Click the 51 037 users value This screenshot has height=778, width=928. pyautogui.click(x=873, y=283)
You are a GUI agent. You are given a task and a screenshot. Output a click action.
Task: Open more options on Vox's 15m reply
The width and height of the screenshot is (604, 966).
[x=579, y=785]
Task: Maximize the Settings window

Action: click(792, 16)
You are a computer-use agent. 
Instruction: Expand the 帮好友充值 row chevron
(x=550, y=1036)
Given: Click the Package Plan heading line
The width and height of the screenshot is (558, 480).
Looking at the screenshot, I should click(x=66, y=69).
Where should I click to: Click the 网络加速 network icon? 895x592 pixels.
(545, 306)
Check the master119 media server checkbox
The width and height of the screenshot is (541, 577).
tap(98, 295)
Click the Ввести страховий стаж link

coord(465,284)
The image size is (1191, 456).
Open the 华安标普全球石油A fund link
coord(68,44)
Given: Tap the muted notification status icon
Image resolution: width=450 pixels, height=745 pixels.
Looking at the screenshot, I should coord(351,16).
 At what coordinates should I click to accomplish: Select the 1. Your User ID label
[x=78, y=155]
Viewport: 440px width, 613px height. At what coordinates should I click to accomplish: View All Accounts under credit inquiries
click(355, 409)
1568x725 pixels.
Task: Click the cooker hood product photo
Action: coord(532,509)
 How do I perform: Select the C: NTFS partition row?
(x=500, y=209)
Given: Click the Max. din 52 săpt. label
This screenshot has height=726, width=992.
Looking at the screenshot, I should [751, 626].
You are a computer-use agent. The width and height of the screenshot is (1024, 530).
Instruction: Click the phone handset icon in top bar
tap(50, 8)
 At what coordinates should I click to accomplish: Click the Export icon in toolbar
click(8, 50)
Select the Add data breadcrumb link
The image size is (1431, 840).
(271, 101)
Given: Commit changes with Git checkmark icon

━━━━━━━━━━━━━━━━

= WORK ORDER =
Among the preceding records, how many lines include the word "agent"? Reply with the number only.

= ANSWER SECTION =
3